Trails were another matter entirely. Heald definitely wanted those to be permanent.
Phil Heald’s zeal for trails ran the gamut from laying them out to clearing them with chainsaws and handsaws and pickaxes for as long as he was able. He got help from his late nephew Phil Rader, known as “Young Phil,” local trails groups and Forest Society volunteer land stewards. Land Steward Ray Jackson, now president of the trails and hiking group Trailwrights, worked with Heald out on the trails for 18 years, much of that time with other volunteers who called themselves the Not Yet Over the Hill Gang. Jackson still enjoys using the handmade bow saw Heald gave him.
“It cuts through limbs like butter,” he said. “I lost my father when I was 14, so to me he was like a father figure. He used to tease me, because I live in Townsend, Mass., and he’d say, ‘Did you get a permit to come up to New Hampshire?’ “
Besides state politics and the country music that Phil Heald loved, conservation also came up in their many conversations along the trails, Jackson said, and it was clear that Heald often thought about how his family’s land could be a help to others.
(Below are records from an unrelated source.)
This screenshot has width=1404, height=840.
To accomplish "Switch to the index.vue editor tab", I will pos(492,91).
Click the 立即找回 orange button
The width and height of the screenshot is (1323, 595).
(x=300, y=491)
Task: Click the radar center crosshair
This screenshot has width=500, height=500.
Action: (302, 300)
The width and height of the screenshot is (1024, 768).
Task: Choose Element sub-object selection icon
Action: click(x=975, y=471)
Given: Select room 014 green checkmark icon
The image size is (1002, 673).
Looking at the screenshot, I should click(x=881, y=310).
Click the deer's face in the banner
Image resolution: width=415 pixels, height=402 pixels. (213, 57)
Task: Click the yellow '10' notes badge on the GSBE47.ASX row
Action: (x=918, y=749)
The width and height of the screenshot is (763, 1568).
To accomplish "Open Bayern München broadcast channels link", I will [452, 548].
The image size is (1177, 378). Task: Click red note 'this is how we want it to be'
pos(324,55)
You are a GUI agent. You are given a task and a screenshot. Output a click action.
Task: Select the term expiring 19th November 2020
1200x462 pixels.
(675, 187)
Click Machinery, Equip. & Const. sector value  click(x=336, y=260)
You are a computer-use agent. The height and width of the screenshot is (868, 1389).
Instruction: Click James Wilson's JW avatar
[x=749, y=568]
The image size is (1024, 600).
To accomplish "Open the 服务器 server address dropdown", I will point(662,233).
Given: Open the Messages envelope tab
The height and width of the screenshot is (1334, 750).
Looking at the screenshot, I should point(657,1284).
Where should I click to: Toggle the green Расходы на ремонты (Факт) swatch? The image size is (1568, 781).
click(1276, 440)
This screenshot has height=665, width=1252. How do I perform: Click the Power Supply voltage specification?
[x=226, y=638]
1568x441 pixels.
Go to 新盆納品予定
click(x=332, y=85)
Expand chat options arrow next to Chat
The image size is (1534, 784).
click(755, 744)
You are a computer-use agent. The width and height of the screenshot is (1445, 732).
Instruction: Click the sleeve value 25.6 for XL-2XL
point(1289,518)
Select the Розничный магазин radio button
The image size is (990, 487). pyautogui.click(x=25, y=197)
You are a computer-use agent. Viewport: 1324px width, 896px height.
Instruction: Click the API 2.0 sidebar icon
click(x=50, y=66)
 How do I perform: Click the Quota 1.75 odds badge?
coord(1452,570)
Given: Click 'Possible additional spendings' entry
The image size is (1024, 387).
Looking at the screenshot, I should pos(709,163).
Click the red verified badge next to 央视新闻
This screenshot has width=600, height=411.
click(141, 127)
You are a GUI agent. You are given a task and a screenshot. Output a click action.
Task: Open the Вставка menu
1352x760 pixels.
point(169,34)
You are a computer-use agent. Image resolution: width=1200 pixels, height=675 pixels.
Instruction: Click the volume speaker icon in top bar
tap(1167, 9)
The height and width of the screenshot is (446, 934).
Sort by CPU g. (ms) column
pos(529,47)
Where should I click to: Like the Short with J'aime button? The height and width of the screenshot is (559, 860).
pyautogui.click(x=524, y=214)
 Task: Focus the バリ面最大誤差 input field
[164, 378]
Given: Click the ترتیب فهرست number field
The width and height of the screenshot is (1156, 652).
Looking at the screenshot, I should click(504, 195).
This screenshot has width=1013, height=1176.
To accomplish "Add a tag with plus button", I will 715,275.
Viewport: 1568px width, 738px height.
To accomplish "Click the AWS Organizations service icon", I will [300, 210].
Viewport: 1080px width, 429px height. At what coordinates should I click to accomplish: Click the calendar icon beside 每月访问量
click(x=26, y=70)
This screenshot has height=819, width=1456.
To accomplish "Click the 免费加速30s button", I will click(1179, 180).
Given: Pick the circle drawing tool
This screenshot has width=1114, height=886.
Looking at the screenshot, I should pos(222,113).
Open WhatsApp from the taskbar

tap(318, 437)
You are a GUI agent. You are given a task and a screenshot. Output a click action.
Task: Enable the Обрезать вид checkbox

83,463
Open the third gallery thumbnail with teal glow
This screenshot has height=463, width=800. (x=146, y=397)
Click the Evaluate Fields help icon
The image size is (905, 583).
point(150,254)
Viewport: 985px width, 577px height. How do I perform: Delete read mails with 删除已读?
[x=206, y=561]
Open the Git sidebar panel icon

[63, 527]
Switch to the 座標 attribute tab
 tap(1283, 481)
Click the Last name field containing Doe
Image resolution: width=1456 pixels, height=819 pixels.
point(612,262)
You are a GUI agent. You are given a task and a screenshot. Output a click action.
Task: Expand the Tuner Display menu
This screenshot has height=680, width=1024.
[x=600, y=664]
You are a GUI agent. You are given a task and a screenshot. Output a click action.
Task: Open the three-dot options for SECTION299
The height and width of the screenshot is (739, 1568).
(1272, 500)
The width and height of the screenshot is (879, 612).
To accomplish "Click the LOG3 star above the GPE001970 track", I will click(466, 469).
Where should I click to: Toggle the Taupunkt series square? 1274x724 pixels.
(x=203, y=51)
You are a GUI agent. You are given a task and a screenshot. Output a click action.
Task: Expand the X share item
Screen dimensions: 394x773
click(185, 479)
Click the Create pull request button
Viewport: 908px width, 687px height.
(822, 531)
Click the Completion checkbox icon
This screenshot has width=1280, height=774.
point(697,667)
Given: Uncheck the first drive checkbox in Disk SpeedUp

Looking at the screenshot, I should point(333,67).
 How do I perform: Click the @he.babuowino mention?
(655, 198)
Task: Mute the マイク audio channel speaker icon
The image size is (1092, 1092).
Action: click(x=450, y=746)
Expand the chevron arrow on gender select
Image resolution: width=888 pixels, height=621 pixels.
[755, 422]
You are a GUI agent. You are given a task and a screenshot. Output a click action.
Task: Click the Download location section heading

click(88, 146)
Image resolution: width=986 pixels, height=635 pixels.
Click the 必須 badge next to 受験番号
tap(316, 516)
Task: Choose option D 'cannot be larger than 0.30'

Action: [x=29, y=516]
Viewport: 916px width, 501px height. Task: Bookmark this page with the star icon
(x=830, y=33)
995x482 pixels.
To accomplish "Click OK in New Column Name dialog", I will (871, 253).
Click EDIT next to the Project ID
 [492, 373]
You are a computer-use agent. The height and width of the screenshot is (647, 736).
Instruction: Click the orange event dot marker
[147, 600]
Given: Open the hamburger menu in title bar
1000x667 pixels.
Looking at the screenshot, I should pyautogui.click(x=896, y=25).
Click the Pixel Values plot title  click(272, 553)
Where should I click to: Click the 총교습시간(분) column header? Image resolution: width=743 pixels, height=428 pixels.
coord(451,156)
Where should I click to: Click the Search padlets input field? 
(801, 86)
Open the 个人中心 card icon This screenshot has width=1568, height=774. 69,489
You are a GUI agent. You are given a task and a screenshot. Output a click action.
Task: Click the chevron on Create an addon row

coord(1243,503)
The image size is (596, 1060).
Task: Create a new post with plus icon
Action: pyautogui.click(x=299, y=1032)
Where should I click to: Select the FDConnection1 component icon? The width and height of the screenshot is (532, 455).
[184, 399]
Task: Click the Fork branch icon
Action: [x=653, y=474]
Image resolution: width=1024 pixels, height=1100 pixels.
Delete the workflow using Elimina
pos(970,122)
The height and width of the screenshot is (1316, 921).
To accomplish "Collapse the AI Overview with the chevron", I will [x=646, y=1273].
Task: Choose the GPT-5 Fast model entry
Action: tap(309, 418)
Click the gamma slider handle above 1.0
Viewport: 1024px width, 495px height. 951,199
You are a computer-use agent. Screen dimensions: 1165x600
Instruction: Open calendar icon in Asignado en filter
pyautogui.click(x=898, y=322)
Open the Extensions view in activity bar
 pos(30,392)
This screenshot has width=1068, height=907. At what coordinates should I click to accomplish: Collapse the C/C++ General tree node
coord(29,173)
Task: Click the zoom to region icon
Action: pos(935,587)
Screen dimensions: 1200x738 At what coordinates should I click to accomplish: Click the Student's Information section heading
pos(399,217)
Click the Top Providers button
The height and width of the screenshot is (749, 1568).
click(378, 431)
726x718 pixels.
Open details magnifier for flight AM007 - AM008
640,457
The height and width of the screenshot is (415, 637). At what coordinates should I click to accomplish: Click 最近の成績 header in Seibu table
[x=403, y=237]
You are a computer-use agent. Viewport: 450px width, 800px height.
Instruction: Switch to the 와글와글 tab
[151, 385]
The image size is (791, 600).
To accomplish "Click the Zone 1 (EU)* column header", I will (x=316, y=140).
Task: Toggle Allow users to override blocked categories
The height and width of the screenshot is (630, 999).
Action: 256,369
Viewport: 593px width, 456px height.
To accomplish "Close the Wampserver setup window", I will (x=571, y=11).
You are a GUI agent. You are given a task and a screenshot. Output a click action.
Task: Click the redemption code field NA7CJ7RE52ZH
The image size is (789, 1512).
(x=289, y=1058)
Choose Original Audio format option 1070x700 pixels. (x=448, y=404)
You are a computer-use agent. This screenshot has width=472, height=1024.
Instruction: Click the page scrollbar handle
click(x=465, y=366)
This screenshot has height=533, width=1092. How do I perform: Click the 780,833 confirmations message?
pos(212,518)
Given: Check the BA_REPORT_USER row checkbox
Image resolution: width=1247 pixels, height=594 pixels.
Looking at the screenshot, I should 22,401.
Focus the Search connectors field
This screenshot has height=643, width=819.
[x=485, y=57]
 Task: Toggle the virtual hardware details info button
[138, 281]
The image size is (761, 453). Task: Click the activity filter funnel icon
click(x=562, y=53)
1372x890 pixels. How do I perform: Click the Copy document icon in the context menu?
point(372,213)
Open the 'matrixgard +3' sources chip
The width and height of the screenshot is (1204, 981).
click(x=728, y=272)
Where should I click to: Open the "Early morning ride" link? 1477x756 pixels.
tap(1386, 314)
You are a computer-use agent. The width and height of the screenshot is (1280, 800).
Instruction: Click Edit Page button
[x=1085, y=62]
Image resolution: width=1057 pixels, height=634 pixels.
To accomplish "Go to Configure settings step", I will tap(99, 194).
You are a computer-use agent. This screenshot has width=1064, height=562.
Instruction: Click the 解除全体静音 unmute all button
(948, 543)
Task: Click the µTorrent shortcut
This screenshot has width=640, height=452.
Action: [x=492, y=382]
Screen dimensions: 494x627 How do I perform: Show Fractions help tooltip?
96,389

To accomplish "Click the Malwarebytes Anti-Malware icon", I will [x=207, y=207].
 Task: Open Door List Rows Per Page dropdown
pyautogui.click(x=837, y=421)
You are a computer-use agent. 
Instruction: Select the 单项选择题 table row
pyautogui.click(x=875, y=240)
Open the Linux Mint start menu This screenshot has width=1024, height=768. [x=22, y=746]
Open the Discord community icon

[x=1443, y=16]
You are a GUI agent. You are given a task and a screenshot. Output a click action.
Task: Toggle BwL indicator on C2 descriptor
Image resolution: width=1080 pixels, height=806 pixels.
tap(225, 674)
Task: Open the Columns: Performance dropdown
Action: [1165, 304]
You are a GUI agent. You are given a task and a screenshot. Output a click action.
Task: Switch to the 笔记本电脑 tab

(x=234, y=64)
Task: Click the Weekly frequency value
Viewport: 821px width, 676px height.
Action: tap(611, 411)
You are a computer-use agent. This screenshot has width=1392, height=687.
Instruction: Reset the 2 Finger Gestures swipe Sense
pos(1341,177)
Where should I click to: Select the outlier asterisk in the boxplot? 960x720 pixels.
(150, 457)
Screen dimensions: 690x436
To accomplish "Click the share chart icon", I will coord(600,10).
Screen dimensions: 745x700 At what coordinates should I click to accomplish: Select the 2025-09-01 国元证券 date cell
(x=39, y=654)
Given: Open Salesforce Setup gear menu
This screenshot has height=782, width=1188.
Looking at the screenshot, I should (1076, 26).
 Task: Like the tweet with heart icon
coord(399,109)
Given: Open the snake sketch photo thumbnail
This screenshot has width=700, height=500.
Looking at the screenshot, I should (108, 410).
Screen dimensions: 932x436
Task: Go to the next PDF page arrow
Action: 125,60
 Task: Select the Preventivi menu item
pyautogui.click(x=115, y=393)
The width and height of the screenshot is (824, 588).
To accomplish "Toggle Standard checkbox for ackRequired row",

“He thought it was important that people be able to enjoy the land and see nature, to go down by the pond to see the flowers that bloom in the spring,” Jackson said.
An article in the Milford Cabinet and Wilton Journal dated Aug. 13, 1970, pulls from a Forest Notes story on Heald, in which he explained his strong feelings about how keeping private land open to the community is a two-way path.
“Owners of large tracts of land have a responsibility to share this with other people if proper rules and regulations are observed, but a greater responsibility must be borne by the users of the land whether it be hunting, fishing, skiing, snowmobiling or hiking and etc., to assure that the land will not be defiled by vandalism, littering and general disregard for the landowner’s rights,” Heald said. “If a proper balance can be achieved in these areas, it would go far in providing needed open space areas which are so badly needed by today’s society for their relaxation and enjoyment.”
In his older years, before his death in 2007, Heald continued his personal stewardship of the Heald Tract.
“He’d drive around every day in his truck and see what was going on and who was out there. He pretty much knew everything,” said Sam Heald, Phil Heald’s nephew and Ross Heald’s son who lives in Bedford.
His uncle had spent his entire life on that land and it bothered him to have to leave New Hampshire, Sam Heald said: “He felt there was never any reason to leave the farm or the general area. The only time he ever left New Hampshire was to go to our wedding in Weston, Mass., and the next time was to have knee surgery in Boston.”
Forest Society land stewards now carry on Phil Heald’s passion for the land and trails, led by Bart Hunter, who is also the chair of Wilton’s conservation commission.
“Bart would be one of Phil’s favorite people, because Bart is out there keeping up the trails,” Hotz said.
Indeed, Hunter put in about 500 hours last year maintaining the trails, greeting visitors and caretaking, often accompanied by his daughter, Skyler.
Hunter said he has recruited a crew of about 25 local people onto his email list who are willing to come over to help on workdays. Many on the email blast list are people he’s met on the trails who are only too happy to give back to the land they enjoy.
“Whoever can make it just shows up. Sometimes it’s four or five, sometimes it’s a couple, sometimes it’s just me,” he said.
Hunter said plans are in place for some trails work on the latest 430-acre donation from the Heald family.
“In North Orchard we are reopening the view shed of the Lyndeboro Hills. We are reopening the trail, including a trail rerouted across the orchard on Kimball Hill Road that allows access to the trail to Pratt Pond,” he said.
One can’t help but to imagine the satisfaction that such words might bring to Phil Heald, as his family’s legacy is appreciated by all who visit the Heald Tract and the family’s model of stewardship carries on still today.